Palaeontologists discover over 200 fossilized eggs of flying reptiles in China
There are some discoveries that take us a step forward and then there are some that take us a leap forward.

Now this is one of them: A group of researchers have discovered hundreds of fossilized pterosaur eggs in northwestern China and this might provide us a completely new perspective in our understanding of flying reptiles. One of the reasons behind this is that pterosaurs are known to be the first creatures (excluding insects) that gained the ability to fly.  

And it is not just one or two eggs, these researchers have found more than two hundred such eggs at the Xinjiang Uygur Autonomous Region site. As per the research that has been published in the highly acclaimed journal Science, the eggs being of a species whose adults had a crest atop an elongated skull and had wings with a wingspan of more than 11 feet while as the creature itself would be about 4 feet tall. It is noteworthy that the creatures are assumed to have lived 120 million years ago. But about 65 million years ago, at the time when dinosaurs went extinct, pterosaurs went extinct as well.  

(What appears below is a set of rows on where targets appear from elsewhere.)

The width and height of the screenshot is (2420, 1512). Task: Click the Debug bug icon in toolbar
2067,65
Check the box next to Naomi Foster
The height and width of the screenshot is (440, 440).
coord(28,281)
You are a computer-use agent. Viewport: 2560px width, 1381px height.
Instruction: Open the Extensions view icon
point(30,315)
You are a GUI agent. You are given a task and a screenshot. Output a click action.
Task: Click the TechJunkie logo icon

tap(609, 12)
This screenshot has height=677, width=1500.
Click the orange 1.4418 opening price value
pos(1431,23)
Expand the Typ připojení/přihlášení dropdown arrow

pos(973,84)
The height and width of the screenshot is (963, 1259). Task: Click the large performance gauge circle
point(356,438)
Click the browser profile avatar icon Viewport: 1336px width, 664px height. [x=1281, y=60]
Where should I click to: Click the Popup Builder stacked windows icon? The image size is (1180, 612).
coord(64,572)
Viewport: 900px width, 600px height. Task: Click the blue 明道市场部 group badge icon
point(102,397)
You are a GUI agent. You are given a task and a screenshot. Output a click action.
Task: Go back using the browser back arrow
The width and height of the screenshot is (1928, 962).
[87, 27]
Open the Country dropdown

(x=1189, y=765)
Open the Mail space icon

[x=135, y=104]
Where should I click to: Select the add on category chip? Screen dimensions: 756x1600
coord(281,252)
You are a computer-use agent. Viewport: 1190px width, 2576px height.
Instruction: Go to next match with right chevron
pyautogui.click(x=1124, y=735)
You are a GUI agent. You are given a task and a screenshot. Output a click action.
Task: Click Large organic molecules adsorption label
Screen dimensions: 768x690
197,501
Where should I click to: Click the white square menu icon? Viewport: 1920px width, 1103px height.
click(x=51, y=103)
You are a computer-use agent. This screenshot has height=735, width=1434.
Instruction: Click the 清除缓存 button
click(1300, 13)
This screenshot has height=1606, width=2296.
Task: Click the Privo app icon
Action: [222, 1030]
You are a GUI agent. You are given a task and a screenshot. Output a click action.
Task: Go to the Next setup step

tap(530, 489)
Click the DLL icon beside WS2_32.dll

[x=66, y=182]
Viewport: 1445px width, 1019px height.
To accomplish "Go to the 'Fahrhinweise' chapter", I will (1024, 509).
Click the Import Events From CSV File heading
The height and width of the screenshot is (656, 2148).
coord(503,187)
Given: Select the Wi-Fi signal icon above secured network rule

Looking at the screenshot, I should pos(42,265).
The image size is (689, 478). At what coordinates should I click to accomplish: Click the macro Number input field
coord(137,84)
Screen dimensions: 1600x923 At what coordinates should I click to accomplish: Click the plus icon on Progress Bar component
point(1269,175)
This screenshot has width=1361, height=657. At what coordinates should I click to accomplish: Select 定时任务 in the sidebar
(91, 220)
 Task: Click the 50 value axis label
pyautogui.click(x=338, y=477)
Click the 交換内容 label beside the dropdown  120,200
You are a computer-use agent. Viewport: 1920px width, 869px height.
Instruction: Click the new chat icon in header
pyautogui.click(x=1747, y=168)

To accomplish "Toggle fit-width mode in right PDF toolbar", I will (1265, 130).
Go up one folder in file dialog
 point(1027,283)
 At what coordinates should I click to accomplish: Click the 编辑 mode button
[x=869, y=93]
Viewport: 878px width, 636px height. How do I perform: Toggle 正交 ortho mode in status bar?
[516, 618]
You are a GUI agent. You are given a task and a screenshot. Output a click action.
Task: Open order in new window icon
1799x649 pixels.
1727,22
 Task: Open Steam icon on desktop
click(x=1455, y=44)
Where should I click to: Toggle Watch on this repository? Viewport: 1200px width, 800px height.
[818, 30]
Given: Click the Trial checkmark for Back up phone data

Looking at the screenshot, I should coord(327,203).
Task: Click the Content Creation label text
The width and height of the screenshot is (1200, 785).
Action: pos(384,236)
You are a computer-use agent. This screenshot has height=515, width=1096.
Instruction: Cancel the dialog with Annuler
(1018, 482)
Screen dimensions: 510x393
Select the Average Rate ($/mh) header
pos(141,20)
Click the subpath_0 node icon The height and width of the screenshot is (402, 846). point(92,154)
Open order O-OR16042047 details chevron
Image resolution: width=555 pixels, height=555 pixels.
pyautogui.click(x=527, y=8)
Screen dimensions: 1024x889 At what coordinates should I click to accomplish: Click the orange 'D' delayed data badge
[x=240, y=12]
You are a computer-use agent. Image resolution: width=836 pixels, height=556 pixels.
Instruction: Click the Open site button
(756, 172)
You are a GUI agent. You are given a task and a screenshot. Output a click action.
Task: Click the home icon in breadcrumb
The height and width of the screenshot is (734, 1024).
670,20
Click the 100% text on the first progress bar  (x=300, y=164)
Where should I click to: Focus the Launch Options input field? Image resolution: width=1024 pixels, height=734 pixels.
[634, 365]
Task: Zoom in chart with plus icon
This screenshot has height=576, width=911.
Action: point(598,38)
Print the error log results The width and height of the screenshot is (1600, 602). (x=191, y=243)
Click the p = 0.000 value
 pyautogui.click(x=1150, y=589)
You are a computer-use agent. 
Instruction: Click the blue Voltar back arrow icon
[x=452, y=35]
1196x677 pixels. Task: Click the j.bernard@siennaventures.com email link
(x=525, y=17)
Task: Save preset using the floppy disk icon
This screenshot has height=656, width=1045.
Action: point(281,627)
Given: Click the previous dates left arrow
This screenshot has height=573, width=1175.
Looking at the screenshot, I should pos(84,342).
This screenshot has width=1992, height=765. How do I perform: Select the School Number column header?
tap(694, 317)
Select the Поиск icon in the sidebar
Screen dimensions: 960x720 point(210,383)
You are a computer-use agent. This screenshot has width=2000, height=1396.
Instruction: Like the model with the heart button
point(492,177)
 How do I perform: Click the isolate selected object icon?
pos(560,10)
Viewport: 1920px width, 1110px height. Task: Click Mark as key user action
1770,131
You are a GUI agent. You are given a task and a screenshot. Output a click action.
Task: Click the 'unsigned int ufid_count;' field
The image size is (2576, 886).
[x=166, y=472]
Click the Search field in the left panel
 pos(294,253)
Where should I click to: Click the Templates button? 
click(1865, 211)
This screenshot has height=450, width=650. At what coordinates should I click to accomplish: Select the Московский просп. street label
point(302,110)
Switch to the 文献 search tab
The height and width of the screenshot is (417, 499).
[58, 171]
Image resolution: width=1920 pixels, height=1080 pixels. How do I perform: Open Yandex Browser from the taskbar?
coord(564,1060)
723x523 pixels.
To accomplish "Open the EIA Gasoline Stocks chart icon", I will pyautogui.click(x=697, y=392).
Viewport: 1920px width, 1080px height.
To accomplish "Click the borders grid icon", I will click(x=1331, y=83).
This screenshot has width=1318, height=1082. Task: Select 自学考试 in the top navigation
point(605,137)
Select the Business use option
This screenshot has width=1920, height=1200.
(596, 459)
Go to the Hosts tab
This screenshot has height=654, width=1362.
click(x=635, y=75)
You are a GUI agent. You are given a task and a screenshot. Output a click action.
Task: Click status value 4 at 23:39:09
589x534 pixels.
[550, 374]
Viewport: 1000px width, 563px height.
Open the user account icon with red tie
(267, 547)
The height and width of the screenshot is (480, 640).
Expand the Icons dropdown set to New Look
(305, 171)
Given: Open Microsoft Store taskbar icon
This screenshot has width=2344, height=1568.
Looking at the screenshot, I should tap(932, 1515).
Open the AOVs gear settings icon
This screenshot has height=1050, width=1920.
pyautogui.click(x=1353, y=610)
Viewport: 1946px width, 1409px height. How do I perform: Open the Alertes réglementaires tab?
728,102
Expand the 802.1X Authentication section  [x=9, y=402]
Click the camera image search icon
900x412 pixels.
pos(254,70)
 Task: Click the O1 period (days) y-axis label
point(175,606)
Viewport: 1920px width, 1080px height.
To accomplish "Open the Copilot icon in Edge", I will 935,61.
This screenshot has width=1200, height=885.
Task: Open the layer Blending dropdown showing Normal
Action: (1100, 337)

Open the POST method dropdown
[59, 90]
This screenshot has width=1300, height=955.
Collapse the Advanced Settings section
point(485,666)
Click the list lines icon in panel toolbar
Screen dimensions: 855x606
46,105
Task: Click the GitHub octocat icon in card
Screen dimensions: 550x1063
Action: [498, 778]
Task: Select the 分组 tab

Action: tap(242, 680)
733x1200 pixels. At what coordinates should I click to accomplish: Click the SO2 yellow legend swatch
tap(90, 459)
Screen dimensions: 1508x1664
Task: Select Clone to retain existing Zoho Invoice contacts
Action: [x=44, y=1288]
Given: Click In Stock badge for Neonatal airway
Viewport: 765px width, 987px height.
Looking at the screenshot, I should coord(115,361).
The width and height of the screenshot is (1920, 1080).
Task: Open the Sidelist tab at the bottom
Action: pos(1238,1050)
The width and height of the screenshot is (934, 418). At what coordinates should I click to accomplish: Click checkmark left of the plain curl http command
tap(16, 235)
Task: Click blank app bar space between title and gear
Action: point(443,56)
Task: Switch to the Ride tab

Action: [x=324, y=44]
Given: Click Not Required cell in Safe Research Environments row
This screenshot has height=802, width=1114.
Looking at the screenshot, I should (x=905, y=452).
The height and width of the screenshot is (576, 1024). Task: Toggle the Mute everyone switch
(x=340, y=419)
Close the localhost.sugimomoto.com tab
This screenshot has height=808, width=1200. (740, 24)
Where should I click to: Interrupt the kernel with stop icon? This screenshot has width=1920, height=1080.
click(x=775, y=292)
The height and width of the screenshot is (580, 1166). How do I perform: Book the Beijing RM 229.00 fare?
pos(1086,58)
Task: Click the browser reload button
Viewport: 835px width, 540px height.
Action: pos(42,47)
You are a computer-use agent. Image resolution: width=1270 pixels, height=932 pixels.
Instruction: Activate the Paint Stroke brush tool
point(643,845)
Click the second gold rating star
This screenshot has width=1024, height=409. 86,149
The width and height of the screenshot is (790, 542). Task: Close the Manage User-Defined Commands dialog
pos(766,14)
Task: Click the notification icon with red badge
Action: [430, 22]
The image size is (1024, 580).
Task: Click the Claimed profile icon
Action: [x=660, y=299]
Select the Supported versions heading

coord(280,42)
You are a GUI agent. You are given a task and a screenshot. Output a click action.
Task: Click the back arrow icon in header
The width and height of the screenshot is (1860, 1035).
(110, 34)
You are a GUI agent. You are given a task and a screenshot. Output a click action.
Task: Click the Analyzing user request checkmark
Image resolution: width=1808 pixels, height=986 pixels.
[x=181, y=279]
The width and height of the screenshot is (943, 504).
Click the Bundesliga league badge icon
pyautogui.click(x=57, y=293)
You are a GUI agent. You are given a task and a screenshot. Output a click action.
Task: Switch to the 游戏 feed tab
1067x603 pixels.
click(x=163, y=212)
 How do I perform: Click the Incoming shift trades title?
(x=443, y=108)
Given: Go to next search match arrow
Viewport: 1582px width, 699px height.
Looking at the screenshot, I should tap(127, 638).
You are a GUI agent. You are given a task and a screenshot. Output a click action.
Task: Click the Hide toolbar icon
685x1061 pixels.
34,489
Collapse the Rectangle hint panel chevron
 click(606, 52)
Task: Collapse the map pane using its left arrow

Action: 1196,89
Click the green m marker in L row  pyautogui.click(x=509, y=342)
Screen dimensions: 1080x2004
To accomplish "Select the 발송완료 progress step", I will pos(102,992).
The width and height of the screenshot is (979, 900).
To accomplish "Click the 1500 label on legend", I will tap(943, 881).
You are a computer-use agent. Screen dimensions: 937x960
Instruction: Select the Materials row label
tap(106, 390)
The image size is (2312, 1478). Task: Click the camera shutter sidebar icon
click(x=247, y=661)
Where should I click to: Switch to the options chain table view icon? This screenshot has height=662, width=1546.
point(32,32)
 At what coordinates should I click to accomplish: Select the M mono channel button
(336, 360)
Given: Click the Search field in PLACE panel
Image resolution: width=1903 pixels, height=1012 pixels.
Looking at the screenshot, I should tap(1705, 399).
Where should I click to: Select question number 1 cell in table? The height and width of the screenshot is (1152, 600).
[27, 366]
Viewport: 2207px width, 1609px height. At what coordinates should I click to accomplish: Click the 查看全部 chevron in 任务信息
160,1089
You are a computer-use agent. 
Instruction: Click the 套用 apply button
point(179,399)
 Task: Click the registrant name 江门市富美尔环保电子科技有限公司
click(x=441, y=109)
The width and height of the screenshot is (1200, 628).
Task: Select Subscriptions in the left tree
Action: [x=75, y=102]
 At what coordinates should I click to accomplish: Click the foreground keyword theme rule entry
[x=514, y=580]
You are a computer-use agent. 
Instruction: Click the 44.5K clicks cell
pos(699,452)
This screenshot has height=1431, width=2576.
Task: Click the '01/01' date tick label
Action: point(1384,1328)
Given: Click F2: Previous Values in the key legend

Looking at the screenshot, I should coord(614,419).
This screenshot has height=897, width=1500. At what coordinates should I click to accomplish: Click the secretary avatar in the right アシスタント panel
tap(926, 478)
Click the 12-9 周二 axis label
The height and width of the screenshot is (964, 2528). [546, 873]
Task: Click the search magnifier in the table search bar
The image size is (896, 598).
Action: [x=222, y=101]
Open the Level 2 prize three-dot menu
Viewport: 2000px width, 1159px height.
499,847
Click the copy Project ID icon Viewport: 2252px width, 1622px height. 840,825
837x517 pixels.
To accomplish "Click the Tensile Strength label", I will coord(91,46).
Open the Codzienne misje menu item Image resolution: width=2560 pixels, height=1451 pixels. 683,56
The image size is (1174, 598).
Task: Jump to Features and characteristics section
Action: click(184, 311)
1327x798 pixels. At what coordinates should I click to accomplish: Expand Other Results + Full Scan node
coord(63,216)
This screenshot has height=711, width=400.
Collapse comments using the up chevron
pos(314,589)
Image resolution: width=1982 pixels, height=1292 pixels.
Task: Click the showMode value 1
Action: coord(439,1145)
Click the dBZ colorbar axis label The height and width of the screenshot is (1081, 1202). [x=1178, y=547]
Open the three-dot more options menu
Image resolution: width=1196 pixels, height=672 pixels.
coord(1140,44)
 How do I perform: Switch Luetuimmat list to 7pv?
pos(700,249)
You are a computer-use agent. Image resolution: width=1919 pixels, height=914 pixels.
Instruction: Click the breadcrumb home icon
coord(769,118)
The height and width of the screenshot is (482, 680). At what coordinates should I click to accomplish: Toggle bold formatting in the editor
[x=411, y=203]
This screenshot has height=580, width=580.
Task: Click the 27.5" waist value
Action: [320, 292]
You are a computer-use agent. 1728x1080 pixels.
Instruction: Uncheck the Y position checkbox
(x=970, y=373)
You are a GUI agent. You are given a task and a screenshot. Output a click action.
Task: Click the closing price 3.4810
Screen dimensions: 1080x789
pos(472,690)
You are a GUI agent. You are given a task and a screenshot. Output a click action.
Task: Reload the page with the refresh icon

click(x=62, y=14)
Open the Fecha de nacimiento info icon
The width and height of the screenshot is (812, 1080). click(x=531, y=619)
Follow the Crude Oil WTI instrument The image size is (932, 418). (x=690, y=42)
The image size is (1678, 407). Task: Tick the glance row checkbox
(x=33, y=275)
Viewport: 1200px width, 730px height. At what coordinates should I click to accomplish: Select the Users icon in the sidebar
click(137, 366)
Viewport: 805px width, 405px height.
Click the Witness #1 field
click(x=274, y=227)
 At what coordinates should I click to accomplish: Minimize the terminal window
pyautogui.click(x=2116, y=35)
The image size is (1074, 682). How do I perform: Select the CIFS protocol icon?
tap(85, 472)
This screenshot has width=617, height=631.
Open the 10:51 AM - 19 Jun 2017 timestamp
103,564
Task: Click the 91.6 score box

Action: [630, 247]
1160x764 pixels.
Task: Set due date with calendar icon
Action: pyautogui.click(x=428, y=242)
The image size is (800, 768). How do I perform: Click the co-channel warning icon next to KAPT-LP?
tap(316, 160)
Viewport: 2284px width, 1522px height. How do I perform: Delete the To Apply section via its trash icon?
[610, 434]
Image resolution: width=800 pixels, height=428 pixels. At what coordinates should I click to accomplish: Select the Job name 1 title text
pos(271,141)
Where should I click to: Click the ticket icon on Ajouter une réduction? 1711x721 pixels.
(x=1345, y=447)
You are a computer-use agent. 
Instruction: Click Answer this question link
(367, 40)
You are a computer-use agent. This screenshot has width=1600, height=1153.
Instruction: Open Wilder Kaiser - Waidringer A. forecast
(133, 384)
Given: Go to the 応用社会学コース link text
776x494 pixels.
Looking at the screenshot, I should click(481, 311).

While fossils of Pterosaurs have been discovered earlier as well, what makes this discovery even more special is that this is the first time that the eggs of pterosaurs have been found with their embryos well preserved. 

But how did the fossils remain preserved for so long? According to the researchers these creatures lived near a large freshwater lake and the fossils of the creatures (along with the eggs), were washed into the lake where they were preserved and later turned into fossils. 

The researchers have also claimed that on the basis if the discovery, they can claim that when the pterosaurs were born, they did have the ability to walk but lacked the ability to fly and to gain that ability, they needed parental care.